Asymmetric refractive errors and/or amblyopia
These occur when the vision is poor but the eye itself is normal, and are not associated
with a RAPD.
Maculopathy
Unless very severe, this not usually associated with a RAPD and in eyes where the
macular damage is sufficient to result in an RAPD, the grade is rarely more than 1–2
+ (Table 1). Extensive retinal damage, major retinal vascular occlusion, or retinal
detachment, by contrast, can lead to a high-grade RAPD.
Table 1
The grading of a RAPD in the swinging light test
Amaurotic
This is seen when one eye has no perception of light. The pupil of this eye only constricts
when light is shone into the other eye. When the light is shone back into the eye
with no perception of light the pupil rapidly enlarges against the light.
3–4+
The pupil enlarges as soon as the light is swung from the normal eye into the abnormal
eye.
1–2+
The pupil enlarges, but only after a short delay, after the light is swung from the
normal eye into the abnormal eye.
Subtle/ trace
Sometimes the pupils of both eyes can enlarge in the short time interval between shining
the light in the normal eye and the abnormal eye. If this happens, the pupil of the
abnormal eye may constrict a little bit before enlarging.
Causes of RAPDs
Common causes of unilateral optic nerve disorders that can be associated with a RAPD
include ischaemic optic neuropathy, optic neuritis, optic nerve compression (orbital
tumours or dysthyroid eye disease), trauma, and asymmetric glaucoma. Less common suh
causes include infective, infiltrative, carcinomatous, or radiation optic neuropathy.

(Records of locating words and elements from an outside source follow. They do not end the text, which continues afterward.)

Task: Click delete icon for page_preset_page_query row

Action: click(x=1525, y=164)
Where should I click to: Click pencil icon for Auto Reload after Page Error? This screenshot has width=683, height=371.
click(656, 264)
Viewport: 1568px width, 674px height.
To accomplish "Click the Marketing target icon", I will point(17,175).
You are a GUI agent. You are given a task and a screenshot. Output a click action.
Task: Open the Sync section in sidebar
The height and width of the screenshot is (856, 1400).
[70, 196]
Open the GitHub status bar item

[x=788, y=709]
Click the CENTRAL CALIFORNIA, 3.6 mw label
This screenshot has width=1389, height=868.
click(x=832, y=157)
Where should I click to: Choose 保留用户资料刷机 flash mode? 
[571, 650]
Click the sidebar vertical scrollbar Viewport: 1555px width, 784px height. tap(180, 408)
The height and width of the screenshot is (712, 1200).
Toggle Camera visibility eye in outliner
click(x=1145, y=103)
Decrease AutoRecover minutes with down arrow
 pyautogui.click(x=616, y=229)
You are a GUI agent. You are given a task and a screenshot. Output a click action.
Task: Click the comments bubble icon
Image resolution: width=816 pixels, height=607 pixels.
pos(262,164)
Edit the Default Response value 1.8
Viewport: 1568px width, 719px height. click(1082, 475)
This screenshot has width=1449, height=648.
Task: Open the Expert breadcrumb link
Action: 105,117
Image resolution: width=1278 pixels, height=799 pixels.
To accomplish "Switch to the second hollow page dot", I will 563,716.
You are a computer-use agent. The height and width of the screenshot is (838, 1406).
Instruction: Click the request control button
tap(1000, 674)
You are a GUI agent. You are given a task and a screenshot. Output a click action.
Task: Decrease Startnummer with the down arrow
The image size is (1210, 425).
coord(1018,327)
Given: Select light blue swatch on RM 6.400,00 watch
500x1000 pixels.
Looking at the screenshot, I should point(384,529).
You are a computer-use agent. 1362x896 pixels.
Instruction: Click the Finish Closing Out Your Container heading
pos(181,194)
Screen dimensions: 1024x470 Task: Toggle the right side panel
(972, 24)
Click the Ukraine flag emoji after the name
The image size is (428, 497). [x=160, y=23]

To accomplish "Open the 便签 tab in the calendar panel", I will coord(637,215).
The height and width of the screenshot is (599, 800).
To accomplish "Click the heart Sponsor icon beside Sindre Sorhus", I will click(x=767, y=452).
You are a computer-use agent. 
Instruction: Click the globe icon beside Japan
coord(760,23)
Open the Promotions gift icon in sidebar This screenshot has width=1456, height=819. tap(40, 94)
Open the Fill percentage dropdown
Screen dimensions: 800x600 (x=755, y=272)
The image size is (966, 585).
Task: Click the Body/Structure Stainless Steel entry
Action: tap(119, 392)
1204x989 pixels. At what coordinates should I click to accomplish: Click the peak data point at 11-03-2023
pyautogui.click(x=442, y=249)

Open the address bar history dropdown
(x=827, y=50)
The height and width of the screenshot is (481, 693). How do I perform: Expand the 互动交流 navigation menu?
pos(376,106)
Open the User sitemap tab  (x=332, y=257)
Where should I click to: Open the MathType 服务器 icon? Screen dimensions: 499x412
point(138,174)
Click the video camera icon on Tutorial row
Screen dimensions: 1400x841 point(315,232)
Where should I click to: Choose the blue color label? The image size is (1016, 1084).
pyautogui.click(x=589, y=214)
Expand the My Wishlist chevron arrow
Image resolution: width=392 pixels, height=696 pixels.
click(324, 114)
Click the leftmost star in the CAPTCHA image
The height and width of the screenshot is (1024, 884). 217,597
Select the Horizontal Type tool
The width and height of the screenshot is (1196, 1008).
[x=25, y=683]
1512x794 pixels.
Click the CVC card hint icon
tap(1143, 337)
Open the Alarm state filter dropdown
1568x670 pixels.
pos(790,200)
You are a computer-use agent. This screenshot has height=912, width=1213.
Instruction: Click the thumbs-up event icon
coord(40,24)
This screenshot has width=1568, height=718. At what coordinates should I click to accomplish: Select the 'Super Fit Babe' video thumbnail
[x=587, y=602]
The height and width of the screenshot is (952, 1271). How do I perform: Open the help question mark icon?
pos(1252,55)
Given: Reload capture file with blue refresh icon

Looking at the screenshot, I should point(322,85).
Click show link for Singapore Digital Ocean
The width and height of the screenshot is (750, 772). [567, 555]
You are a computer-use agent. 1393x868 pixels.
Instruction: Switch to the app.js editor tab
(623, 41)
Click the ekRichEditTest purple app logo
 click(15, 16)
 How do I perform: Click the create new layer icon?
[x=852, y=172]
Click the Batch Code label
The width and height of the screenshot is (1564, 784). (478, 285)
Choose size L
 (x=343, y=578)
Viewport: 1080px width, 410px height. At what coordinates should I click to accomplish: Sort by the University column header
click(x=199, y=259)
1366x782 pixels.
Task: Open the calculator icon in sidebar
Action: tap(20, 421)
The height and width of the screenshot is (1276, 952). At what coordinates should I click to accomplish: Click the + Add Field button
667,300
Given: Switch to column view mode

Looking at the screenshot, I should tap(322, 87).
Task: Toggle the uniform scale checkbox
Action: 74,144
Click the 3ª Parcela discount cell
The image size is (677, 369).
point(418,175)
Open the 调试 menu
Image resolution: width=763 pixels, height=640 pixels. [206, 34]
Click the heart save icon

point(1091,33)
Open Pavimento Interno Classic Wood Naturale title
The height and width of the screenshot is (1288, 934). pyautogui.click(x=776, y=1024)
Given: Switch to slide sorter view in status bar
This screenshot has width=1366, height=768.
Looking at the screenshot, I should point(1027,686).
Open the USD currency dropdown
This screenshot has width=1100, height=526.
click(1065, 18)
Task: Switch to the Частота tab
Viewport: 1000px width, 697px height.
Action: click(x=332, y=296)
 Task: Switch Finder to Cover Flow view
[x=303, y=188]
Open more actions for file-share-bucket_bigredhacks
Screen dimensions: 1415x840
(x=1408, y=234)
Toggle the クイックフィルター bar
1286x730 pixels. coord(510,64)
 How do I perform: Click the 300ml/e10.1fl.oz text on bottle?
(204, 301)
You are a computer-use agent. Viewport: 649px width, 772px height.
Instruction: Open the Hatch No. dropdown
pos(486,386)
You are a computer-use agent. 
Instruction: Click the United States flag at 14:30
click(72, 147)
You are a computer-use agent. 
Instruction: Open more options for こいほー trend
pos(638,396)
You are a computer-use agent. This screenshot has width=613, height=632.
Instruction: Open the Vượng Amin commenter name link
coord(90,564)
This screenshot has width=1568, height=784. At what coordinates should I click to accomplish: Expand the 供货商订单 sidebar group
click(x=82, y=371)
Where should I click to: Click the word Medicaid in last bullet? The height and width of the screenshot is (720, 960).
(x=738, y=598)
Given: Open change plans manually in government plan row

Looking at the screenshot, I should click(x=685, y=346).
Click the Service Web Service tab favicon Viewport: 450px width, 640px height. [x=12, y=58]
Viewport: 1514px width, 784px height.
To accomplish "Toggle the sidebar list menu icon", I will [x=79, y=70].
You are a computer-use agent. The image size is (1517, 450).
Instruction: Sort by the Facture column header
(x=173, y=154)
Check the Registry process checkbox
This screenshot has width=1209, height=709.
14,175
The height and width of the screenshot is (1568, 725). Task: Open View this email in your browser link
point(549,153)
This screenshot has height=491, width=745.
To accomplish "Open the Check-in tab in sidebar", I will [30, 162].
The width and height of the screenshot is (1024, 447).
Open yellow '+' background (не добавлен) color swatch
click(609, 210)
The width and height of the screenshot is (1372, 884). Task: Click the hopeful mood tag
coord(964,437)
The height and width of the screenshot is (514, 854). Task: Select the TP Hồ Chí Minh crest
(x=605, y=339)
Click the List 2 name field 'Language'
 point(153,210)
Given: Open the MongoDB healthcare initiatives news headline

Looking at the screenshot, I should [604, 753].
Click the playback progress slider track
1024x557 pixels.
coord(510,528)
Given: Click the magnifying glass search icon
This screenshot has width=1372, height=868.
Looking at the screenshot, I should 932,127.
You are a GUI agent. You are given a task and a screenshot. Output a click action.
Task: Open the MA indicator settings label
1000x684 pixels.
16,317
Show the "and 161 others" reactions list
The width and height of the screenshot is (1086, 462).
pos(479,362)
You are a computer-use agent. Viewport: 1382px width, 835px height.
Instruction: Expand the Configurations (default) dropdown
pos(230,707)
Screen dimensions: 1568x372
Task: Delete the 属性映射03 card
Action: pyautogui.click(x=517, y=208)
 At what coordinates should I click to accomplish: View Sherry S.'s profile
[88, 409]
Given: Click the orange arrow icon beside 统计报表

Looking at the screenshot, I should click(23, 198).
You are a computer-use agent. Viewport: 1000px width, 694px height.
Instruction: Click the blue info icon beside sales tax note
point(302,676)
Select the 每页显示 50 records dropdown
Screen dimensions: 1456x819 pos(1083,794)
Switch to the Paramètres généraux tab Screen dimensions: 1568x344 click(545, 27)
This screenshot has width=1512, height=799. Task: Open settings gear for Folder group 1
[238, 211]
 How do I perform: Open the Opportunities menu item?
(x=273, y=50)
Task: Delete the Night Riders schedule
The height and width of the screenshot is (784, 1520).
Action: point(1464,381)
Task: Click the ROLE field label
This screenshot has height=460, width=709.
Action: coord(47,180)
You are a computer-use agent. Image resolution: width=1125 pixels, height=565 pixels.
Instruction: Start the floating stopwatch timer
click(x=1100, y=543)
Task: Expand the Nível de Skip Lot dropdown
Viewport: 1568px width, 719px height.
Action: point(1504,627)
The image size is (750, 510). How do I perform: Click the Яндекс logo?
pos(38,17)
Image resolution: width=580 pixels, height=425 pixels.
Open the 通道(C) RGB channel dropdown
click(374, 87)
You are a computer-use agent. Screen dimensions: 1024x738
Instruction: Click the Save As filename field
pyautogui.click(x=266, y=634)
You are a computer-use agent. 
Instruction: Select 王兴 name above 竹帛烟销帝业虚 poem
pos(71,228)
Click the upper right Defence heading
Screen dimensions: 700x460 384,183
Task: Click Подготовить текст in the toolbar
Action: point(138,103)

A RAPD is an extremely important localising clinical sign that can be detected by
a simple, quick, non-invasive clinical test, provided that the test is performed carefully
and correctly.
Figure 2
Swinging-light test - normal (no RAPD) Illumination of either eye induces normal and
equal pupil responses in both eyes (consensual responses).
Figure 3
Swinging-light test – left RAPD Illumination of the (more) normal right eye causes
both pupils to constrict. When the light is moved to the (more) abnormal left eye
(e.g. with optic neuropathy), both pupils dilate (constrict less), the left pupil
dilating despite the light being shone directly at it. Returning the light to the
(relatively) normal right eye results in constriction of both pupils again.
Figure 4
Swinging-light test: left RAPD + non-reactive left pupil Illumination of the relatively
normal right eye causes only right pupil constriction. When the light is moved to
the abnormal left eye (e.g. fixed pupil and optic neuropathy), the right pupil dilates
(constricts less). Returning the light to the right eye results in constriction of
the right pupil again. In this situation it is only necessary to observe the eye with
the reactive pupil in order to identify an RAPD.